▶ **DIRECTION**: Format the lines from the start of the records through the line containing "click(x=734, y=8)" as a Markdown table with the columns Row and Line. Leave out blank lines.

▶ **DATA SHOWN**:
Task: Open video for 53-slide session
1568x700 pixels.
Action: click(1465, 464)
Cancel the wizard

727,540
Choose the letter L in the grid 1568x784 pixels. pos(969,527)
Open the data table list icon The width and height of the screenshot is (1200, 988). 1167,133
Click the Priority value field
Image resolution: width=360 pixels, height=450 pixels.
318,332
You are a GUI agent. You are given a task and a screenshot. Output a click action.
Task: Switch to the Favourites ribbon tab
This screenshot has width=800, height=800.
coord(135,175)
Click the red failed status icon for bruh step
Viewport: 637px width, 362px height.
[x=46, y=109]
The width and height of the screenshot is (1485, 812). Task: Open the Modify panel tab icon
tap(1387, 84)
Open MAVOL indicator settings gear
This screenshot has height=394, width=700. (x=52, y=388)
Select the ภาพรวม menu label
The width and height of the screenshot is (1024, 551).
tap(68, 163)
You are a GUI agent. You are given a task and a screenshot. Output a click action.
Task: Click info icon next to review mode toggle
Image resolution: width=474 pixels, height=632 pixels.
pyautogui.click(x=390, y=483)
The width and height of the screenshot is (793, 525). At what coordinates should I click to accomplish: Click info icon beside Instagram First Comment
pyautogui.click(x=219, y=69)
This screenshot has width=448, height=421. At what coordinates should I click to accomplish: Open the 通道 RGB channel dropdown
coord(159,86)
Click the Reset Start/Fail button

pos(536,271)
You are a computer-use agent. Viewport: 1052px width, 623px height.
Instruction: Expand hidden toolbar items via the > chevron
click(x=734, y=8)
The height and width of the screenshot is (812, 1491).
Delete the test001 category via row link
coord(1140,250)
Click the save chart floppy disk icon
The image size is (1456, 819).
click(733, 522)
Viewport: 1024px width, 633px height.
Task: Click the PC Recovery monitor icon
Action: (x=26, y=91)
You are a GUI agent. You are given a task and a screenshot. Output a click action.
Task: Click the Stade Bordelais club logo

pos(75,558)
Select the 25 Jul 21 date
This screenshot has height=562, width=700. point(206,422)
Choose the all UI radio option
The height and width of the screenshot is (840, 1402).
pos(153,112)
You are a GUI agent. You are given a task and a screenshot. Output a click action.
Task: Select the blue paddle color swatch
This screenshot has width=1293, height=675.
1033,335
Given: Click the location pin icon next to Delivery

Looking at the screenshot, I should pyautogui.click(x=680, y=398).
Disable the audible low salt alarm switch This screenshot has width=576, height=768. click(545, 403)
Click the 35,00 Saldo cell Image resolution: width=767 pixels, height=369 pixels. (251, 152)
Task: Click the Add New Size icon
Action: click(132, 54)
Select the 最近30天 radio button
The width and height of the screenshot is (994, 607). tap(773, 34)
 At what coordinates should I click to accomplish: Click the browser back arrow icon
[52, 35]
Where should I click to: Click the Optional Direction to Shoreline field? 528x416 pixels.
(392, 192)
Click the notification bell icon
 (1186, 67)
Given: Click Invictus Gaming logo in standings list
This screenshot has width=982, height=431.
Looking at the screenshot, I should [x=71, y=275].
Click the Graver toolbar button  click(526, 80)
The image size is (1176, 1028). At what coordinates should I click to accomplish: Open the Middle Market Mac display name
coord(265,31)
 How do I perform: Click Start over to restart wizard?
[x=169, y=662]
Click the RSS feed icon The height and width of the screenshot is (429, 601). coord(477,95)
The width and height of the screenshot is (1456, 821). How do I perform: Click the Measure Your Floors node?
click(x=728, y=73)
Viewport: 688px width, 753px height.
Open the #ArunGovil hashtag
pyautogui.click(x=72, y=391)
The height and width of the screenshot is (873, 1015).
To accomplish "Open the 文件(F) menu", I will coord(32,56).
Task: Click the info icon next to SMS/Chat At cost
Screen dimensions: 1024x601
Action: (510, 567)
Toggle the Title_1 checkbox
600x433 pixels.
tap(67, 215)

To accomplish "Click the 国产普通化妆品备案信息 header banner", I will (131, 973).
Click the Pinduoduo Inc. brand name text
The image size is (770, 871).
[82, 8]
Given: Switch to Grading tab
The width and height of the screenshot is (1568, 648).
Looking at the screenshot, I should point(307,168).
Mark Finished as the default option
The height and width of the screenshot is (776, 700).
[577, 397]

▶ **THE ANSWER**:
| Row | Line |
|---|---|
| 1 | Task: Open video for 53-slide session |
| 2 | 1568x700 pixels. |
| 3 | Action: click(1465, 464) |
| 4 | Cancel the wizard |
| 5 | 727,540 |
| 6 | Choose the letter L in the grid 1568x784 pixels. pos(969,527) |
| 7 | Open the data table list icon The width and height of the screenshot is (1200, 988). 1167,133 |
| 8 | Click the Priority value field |
| 9 | Image resolution: width=360 pixels, height=450 pixels. |
| 10 | 318,332 |
| 11 | You are a GUI agent. You are given a task and a screenshot. Output a click action. |
| 12 | Task: Switch to the Favourites ribbon tab |
| 13 | This screenshot has width=800, height=800. |
| 14 | coord(135,175) |
| 15 | Click the red failed status icon for bruh step |
| 16 | Viewport: 637px width, 362px height. |
| 17 | [x=46, y=109] |
| 18 | The width and height of the screenshot is (1485, 812). Task: Open the Modify panel tab icon |
| 19 | tap(1387, 84) |
| 20 | Open MAVOL indicator settings gear |
| 21 | This screenshot has height=394, width=700. (x=52, y=388) |
| 22 | Select the ภาพรวม menu label |
| 23 | The width and height of the screenshot is (1024, 551). |
| 24 | tap(68, 163) |
| 25 | You are a GUI agent. You are given a task and a screenshot. Output a click action. |
| 26 | Task: Click info icon next to review mode toggle |
| 27 | Image resolution: width=474 pixels, height=632 pixels. |
| 28 | pyautogui.click(x=390, y=483) |
| 29 | The width and height of the screenshot is (793, 525). At what coordinates should I click to accomplish: Click info icon beside Instagram First Comment |
| 30 | pyautogui.click(x=219, y=69) |
| 31 | This screenshot has width=448, height=421. At what coordinates should I click to accomplish: Open the 通道 RGB channel dropdown |
| 32 | coord(159,86) |
| 33 | Click the Reset Start/Fail button |
| 34 | pos(536,271) |
| 35 | You are a computer-use agent. Viewport: 1052px width, 623px height. |
| 36 | Instruction: Expand hidden toolbar items via the > chevron |
| 37 | click(x=734, y=8) |